Confesso que li "Memórias do Subsolo" com certa dificuldade, não apenas devido a escrita meio que "truncada" de Dostoiévski, mas também pela temática da obra. O livro é dividido em duas partes distintas e possui um tom confessional narrado por um personagem nem um pouco simpático ("O homem do subsolo"), o qual é uma pessoa amargurada com a sociedade e que se autodeclara como alguém de índole detestável. No decorrer de seu monólogo, ele vai dando diversas alfinetadas e destrincha uma série de questões a respeito da natureza humana.

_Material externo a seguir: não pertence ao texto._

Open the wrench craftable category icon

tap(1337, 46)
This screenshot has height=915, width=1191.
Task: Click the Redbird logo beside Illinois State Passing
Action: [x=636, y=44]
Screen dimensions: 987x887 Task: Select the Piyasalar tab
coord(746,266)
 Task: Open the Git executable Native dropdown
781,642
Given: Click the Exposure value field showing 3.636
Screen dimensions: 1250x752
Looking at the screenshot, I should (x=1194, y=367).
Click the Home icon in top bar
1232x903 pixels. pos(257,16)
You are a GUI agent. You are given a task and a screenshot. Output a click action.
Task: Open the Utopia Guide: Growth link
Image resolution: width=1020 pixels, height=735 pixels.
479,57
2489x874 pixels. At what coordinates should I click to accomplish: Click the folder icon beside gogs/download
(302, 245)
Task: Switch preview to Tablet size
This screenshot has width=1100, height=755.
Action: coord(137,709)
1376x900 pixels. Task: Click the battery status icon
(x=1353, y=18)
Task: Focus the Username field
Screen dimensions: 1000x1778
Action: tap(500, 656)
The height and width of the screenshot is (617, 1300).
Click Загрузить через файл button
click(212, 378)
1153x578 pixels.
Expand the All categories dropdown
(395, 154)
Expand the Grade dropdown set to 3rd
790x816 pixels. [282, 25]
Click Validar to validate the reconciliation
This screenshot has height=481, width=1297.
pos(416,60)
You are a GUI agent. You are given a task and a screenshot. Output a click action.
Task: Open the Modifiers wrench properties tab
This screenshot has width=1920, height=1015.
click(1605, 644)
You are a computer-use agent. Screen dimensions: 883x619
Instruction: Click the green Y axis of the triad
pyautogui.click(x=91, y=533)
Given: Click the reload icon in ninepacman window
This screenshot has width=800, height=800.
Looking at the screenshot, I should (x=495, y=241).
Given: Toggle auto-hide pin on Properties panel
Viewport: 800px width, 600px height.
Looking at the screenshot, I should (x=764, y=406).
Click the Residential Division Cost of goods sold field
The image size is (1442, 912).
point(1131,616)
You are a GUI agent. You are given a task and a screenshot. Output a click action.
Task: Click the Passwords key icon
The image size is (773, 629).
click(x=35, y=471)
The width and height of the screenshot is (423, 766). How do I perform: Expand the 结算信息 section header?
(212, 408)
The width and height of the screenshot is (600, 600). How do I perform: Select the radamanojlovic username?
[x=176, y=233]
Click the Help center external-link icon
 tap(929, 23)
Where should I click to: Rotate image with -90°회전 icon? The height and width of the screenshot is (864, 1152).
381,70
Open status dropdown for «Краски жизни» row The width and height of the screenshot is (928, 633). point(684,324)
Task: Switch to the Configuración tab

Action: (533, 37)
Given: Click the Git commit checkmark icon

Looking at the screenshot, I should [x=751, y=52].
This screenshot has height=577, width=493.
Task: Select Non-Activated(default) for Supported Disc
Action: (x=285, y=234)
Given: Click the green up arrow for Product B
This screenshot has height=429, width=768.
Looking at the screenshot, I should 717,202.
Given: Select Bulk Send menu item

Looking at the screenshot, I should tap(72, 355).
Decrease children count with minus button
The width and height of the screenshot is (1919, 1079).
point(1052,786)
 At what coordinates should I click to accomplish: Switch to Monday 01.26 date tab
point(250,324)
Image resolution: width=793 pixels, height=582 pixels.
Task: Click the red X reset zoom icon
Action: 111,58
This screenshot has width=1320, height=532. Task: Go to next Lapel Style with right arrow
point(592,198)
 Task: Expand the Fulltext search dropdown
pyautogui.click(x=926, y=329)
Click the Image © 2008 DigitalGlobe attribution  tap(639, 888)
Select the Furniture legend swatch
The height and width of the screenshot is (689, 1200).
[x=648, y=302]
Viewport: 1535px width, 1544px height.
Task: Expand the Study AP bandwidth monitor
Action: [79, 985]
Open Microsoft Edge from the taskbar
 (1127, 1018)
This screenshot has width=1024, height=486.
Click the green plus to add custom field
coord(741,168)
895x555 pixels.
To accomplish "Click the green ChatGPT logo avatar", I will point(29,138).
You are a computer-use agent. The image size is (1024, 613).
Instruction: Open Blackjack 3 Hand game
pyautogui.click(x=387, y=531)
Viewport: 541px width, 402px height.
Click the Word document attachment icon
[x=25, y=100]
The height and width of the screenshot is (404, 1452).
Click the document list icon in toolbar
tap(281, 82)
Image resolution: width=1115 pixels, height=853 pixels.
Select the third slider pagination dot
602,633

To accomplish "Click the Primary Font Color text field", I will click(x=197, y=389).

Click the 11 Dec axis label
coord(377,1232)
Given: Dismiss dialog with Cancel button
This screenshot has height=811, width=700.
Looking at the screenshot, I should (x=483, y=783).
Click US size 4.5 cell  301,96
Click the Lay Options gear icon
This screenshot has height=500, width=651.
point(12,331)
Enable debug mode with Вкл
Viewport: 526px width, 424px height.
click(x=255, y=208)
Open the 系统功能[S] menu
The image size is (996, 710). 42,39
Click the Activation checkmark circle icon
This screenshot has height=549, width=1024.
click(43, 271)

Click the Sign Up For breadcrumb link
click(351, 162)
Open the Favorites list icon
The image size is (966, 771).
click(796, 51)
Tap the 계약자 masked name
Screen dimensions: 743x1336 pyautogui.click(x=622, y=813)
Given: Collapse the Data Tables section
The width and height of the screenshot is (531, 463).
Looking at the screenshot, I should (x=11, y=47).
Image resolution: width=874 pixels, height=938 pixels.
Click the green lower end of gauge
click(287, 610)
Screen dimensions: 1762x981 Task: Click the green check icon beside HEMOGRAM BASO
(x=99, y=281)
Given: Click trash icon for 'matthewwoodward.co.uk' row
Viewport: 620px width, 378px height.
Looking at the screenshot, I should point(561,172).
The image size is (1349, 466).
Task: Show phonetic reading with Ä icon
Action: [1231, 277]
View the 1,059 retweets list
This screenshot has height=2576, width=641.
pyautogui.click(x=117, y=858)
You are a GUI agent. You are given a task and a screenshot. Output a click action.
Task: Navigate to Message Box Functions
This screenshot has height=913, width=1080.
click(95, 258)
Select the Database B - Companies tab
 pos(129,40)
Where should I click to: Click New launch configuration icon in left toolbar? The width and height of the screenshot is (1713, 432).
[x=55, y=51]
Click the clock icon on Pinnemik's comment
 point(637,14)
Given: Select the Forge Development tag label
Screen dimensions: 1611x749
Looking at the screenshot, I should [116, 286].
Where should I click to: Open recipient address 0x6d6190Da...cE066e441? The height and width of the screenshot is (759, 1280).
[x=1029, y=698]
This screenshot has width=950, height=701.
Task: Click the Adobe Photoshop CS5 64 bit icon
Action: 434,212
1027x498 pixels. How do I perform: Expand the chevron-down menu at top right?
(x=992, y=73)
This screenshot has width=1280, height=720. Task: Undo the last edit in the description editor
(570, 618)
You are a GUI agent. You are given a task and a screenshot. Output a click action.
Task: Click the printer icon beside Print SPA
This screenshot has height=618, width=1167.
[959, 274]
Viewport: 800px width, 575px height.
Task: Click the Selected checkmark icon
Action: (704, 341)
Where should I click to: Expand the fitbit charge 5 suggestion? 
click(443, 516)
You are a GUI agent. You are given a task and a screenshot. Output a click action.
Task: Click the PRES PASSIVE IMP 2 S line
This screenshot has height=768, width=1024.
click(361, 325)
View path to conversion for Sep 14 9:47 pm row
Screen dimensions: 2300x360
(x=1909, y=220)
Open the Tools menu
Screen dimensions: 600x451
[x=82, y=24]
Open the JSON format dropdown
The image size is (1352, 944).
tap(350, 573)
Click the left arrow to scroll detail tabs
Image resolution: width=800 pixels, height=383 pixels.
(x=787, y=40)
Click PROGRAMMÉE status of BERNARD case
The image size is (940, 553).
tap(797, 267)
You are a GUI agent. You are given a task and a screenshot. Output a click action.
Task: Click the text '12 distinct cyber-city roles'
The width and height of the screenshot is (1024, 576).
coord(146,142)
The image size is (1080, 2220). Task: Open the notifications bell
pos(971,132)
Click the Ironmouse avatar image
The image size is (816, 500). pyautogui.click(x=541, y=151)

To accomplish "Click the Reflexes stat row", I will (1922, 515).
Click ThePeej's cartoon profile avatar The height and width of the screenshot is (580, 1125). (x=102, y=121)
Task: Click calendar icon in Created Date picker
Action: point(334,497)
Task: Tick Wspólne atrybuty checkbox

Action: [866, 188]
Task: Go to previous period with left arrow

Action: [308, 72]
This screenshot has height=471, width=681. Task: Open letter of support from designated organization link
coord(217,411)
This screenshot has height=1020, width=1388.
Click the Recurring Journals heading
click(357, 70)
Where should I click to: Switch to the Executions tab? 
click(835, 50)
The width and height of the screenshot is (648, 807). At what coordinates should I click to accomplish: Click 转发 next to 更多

Vale lembrar que o subsolo nesta obra seria tanto literal quanto simbólico, uma vez que o narrador mora no subterrâneo e seu discurso, plenamente subjetivo, se aprofunda também no âmago da alma. No tocante a isso, Dostoiévski tem uma capacidade ímpar de examinar a psiquê humana como se a estivesse expondo através de uma lupa e assim ele vai fundo até cutucar a ferida onde exatamente mais dói.
Por muitas vezes o protagonista me irritou, mas depois fui me acostumando com ele e analisando pausadamente cada uma de suas objeções. Por mais que não concordemos com boa parte daquilo que o mesmo fala, somos levados a observar as coisas sob a perspectiva dele e até concordar em alguns pontos.
Essa é uma obra com forte teor filosófico e existencialista, norteada por questionamentos pertinentes e um personagem que, em toda sua complexidade, facilmente representa as tensões e ansiedades do homem moderno.